Volume 5, Issue 4 (April 2008)
Effect of Age and Experience on Lower Leg Fractures in Alpine Sports
The purpose of this study was to test the hypothesis that age and experience level significantly affect injury rates, and lower leg fracture injury rates in particular, in a sufficiently large Alpine sports population. An epidemiology study of skiing, snowboarding, and skiboarding injuries at three large ski resorts covered by the Médecins de Montagne epidemiology network in France was conducted for data collected during the 1998–2004 seasons. Medical injury diagnosis data at the mountain clinic were compiled along with demographic information about the injured skier and their equipment. The population at risk for each sport was determined by collecting control data in parking lot surveys and at the base of lifts using previously published methodologies.
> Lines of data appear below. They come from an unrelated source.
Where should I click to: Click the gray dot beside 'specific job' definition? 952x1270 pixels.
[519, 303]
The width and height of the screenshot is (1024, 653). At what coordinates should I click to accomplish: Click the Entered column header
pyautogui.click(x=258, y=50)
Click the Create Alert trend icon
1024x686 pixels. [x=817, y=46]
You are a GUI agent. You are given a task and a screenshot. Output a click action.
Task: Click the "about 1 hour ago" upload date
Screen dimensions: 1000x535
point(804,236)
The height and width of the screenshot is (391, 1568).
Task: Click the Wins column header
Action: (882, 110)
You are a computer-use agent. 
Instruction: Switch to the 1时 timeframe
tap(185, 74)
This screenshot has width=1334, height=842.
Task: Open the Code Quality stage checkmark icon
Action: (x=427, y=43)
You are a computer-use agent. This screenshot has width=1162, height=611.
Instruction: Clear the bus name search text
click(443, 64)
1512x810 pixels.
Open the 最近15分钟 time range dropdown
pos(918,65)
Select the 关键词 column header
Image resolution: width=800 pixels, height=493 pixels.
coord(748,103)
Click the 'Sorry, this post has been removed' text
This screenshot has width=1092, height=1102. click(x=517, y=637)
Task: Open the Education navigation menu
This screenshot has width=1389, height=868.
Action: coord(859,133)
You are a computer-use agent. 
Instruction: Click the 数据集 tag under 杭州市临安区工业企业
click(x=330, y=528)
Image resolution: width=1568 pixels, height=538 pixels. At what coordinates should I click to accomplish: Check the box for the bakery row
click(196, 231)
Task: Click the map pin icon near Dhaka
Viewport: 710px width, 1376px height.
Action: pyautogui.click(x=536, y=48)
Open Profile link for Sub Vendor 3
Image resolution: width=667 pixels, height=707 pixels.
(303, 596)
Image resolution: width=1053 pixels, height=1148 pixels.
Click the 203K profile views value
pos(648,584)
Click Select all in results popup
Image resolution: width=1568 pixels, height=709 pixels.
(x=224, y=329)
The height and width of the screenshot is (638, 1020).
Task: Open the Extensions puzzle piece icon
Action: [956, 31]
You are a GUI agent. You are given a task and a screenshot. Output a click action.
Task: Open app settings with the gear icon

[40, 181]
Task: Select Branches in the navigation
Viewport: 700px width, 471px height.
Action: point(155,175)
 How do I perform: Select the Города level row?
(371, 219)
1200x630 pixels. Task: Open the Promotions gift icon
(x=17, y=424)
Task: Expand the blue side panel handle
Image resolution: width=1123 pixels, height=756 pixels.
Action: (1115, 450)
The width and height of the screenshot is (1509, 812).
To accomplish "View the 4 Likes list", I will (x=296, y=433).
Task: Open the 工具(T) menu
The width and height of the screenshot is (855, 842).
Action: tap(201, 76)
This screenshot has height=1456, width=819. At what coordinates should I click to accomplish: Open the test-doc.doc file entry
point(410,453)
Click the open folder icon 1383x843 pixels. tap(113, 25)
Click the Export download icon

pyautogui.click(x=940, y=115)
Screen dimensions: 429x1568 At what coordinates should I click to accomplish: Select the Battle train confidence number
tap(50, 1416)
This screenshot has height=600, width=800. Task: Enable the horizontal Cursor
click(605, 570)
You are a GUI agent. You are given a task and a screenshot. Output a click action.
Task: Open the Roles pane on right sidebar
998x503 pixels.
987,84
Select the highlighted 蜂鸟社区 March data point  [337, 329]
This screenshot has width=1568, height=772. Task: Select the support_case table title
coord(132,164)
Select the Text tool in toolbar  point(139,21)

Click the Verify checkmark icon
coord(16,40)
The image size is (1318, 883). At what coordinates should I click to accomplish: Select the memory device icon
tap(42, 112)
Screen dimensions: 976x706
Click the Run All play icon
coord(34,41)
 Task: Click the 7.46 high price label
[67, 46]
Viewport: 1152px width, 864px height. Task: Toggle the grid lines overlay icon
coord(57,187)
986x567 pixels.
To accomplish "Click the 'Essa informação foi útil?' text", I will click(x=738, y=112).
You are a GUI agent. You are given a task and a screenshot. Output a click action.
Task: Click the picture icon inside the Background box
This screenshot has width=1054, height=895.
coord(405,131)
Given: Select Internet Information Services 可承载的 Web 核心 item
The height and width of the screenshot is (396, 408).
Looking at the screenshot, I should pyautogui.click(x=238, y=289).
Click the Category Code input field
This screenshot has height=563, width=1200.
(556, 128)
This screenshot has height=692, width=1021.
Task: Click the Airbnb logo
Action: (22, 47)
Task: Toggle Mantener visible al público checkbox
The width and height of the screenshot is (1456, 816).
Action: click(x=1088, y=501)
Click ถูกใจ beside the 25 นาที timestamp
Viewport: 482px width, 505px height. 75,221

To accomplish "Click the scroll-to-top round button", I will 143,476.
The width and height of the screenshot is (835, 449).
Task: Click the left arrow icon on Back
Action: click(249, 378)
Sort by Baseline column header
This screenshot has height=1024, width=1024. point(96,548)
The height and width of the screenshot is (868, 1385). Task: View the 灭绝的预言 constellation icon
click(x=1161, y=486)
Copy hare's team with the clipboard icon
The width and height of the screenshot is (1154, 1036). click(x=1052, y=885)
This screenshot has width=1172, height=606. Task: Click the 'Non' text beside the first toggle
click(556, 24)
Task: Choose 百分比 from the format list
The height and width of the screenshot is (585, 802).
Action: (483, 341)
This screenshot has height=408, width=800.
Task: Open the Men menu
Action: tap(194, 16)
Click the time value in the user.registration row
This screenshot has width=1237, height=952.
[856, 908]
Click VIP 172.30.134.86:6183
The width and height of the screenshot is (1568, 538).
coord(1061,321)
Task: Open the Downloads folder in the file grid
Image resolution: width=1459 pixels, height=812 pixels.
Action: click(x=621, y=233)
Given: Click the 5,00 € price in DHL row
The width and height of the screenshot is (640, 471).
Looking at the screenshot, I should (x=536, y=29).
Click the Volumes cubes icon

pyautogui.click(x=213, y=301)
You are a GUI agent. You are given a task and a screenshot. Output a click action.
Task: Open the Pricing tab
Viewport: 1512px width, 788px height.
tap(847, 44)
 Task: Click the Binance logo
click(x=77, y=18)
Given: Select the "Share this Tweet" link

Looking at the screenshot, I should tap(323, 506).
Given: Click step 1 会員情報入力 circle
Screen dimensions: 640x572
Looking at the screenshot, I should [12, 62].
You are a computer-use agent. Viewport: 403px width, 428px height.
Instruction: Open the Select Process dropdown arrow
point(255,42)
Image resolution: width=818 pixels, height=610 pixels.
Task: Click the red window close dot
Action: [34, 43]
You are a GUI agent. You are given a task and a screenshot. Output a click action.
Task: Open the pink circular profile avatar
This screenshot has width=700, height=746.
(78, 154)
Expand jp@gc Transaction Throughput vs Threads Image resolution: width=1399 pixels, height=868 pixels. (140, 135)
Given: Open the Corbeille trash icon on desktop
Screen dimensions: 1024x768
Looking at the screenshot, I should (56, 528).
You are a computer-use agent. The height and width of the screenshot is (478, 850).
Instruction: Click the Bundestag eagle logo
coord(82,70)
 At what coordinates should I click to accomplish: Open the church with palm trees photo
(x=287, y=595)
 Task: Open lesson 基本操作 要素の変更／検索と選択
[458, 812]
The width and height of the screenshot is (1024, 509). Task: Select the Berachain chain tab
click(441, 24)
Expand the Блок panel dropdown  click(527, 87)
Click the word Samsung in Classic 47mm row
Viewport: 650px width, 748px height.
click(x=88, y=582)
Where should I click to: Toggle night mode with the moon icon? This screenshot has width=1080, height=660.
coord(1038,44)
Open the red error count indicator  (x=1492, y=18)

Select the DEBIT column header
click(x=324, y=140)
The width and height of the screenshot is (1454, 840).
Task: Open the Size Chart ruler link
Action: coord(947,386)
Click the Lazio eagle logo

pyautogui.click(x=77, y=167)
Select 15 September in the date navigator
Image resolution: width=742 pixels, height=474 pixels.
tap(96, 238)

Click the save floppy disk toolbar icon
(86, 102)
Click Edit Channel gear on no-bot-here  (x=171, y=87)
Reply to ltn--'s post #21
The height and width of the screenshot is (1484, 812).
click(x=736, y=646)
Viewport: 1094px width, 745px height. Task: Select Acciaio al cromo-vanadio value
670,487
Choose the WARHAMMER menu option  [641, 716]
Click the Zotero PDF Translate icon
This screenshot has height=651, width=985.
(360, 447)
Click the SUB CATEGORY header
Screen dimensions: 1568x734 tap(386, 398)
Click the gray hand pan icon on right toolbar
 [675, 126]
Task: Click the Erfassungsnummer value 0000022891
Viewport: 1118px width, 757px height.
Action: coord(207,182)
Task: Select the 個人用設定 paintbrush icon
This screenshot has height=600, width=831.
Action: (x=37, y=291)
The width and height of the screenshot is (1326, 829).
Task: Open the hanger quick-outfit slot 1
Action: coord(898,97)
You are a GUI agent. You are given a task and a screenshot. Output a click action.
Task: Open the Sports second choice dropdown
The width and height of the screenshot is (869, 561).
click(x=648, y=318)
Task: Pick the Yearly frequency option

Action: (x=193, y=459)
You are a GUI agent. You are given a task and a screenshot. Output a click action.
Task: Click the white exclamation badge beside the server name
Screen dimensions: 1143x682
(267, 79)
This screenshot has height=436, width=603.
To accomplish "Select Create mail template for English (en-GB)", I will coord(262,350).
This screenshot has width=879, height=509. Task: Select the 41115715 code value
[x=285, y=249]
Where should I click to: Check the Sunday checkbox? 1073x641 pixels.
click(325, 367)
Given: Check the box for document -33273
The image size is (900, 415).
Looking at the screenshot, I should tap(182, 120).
There was no significant change in overall injury rates over the seven years for any of the Alpine sports studied. Lower leg fractures and shoulder injuries dominate skiboard injuries, wrist fractures and shoulder injuries dominate snowboard injuries, and knee injuries continue to dominate skiing injuries. The overall rate of lower leg fractures in skiboarding was three to four times higher than in skiing. However, skiers less than 16 years old had approximately the same rate of lower leg fractures as skiboarders of similar age. Overall, beginners had a significantly higher injury rate for all major injury groups. Lower leg fractures occurred in beginner skiers at approximately the same rate as beginner skiboarders. Knee sprains occur much less frequently in skiboarders than skiers. These results demonstrate that while overall injury rates for a specific injury may be significantly different among Alpine sports, controlling for age and ability has a significant impact and must be accounted for when comparing injury rates.